Charlotte Rampling picks up Ciran Hinds, Life During Wartime
Director Todd Solondz’s Life During Wartime, a semi-sequel to his controversial 1998 effort Happiness, was (for the most part) a tired re-heating of that film’s purposefully shocking themes and mannered bad behavior. It only jolts to life once, but the current is strong enough to jump-start the picture (albeit briefly). Ciran Hinds, as the pedophile father recently released from prison, is approached in a bar by a married woman, played by Charlotte Rampling. She shoots straight with him, painfully straight, spitting out her dialogue with both venom and weariness; she takes him to bed, then wakes to find him going through her purse. And that’s when she really lets him have it. Rampling, who is even more unkindly photographed than the rest of the cast, storms the movie in her five minutes (maybe less) of screen time; she puts across enough anger and pain to put the rest of the movie to shame.

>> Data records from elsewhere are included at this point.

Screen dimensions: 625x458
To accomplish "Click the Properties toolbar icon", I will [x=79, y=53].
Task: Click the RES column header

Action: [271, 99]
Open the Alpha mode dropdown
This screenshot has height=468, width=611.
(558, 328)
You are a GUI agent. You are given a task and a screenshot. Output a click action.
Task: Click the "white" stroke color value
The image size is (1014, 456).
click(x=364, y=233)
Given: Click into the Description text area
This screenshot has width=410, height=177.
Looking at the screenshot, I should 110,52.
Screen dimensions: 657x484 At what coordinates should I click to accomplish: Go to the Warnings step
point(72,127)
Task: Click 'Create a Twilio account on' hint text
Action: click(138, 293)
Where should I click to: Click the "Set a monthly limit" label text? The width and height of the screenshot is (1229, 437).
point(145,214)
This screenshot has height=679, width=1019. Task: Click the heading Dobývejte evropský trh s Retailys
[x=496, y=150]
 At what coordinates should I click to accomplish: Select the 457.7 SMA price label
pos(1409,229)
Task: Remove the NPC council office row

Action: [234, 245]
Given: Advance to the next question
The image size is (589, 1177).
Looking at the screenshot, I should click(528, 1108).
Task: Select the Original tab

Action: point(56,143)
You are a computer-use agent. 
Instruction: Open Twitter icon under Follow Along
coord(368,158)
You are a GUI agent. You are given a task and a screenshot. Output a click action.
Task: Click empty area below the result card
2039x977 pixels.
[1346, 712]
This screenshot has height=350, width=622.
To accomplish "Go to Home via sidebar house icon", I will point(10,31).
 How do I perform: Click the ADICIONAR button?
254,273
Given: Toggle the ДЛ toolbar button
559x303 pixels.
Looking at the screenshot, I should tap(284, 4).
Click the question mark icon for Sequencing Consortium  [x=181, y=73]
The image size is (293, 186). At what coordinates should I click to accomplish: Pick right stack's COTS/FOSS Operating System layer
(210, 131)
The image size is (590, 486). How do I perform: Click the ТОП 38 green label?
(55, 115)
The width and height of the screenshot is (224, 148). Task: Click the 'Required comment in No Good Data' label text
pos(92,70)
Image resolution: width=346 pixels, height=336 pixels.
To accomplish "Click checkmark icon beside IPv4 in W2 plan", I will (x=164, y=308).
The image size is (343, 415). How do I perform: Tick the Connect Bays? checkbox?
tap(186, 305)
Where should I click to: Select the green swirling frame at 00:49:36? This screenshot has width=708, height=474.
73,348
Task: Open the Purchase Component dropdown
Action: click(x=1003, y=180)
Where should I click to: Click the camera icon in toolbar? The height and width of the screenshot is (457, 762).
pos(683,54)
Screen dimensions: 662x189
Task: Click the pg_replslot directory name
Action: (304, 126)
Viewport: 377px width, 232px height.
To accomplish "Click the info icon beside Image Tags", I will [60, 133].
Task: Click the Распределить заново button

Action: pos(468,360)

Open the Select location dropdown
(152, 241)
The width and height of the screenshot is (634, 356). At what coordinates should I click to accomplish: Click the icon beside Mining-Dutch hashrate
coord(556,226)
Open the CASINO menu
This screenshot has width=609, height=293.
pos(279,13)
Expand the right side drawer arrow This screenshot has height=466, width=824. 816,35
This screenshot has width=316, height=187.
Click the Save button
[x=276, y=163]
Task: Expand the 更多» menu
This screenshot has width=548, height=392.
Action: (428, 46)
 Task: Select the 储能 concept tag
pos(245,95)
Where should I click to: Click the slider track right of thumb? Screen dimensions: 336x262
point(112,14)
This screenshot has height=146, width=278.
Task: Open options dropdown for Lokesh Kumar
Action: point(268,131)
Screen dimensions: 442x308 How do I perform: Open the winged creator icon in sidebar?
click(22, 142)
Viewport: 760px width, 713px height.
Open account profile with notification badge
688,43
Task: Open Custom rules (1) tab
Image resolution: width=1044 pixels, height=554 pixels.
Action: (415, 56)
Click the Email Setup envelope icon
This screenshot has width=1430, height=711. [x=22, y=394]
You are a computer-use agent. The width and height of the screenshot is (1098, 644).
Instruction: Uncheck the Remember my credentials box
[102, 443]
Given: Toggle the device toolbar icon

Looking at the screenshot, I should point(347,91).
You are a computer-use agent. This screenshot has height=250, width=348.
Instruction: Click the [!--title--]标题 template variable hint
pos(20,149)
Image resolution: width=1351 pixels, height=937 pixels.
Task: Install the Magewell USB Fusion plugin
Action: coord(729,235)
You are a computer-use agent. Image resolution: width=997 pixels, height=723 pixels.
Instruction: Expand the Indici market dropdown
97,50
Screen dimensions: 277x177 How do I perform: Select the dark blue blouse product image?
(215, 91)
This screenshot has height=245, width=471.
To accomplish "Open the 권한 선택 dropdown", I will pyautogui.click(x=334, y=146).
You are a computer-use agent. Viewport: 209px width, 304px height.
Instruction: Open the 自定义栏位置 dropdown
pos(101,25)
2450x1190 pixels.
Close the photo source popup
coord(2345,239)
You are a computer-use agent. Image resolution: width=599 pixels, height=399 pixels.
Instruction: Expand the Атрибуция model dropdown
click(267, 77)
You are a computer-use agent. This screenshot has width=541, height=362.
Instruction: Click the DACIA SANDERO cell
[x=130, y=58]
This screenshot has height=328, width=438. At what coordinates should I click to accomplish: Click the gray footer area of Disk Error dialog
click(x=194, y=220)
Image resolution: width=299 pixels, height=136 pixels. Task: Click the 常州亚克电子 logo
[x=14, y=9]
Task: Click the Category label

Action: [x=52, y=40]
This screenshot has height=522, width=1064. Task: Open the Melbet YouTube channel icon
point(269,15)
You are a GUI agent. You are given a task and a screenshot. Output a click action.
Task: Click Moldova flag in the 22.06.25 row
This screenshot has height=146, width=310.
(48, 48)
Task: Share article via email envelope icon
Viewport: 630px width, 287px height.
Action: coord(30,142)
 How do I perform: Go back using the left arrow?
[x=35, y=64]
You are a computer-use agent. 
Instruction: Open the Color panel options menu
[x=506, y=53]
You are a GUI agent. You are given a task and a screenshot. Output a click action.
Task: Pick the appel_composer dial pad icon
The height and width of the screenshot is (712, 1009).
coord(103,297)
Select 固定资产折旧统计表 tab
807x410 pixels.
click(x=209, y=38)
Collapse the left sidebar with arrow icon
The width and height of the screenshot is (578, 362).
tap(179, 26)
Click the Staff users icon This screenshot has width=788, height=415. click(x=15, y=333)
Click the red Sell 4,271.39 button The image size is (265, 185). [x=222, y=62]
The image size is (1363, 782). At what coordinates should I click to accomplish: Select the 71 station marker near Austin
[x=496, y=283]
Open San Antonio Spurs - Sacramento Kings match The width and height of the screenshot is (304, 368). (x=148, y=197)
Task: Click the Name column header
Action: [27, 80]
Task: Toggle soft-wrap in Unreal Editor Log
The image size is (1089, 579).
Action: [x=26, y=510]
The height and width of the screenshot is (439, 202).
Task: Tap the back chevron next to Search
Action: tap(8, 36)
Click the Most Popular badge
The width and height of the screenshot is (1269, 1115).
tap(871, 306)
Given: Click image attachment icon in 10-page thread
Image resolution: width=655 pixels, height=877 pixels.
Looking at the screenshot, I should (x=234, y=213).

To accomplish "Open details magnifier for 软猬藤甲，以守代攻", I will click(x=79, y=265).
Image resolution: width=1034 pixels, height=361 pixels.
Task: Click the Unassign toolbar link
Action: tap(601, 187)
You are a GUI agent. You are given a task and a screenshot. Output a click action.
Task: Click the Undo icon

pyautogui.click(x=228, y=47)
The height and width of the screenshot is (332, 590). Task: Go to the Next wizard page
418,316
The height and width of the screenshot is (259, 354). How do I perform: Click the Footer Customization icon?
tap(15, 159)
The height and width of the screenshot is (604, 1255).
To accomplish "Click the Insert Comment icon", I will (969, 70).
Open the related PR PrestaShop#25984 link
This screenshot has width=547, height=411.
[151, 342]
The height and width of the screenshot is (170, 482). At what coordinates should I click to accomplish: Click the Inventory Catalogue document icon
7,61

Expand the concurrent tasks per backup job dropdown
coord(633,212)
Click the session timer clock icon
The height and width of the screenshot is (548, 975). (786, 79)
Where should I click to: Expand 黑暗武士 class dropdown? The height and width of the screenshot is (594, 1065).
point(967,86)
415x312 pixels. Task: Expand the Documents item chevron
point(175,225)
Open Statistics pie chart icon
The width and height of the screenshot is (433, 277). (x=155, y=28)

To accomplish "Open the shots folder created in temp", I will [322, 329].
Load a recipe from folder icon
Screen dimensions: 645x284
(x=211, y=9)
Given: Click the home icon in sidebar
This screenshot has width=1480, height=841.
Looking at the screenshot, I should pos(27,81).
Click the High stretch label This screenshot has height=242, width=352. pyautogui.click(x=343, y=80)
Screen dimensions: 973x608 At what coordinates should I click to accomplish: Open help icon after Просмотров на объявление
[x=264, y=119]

Natalie Portman and Mila Kunis get it on, Black Swan
In the months leading up to the release of Darren Aronofsky’s Black Swan, the blogs were abuzz about the big girl-on-girl sex scene between stars Natalie Portman and Mila Kunis. Now that the film is out, getting rave reviews and Oscar chatter, not much mention is being made of the sapphic overtones; it’s a serious movie, you see, so no need to drag it into the gutter. But one of the many marvels of Black Swan is its duality — it is a film both campy and artistic, both high-minded and low-brow, and the Portman/Kunis love scene is both exploitatively gratuitous and entirely organic, both erotic and terrifying. It’s a turn-on, yes, but it’s also scary and riveting, a culmination of the narrative’s psychological unrest and aesthetic indulgences. (Honorable mention: Julianne Moore and Amanda Seyfried’s equally sensuous roll in the hay in Chloe.)
Amy Adams meets Mark Wahlberg, The Fighter
Most of the ink spilled over The Fighter has gone towards praising Christian Bale’s supporting turn as the titular character’s crackhead brother, and with good reason — it’s a haunting, bottomless performance. But Bale isn’t even in the film’s best scene, which comes early, as Mark Wahlberg’s Micky Ward approaches Amy Adams’ Charlene at the neighborhood bar where she works. He tries to make chit-chat, but she’s guarded and a bit of a ball-buster — presumably a requirement of the job. But as he spends more time standing there, first smacking around a barfly who “disrespects” her, then explaining how he’ll fight his next opponent, she starts to listen to him. Director David O. Russell makes an unconventional but wise editing decision: as Wahlberg lays out his strategy (“I’m gonna go head, body, head, body”), Russell keeps the camera on Adams, showing how she is slowly, subtly starting to soften to the big lug. It’s a warm, intimate, perfect little moment.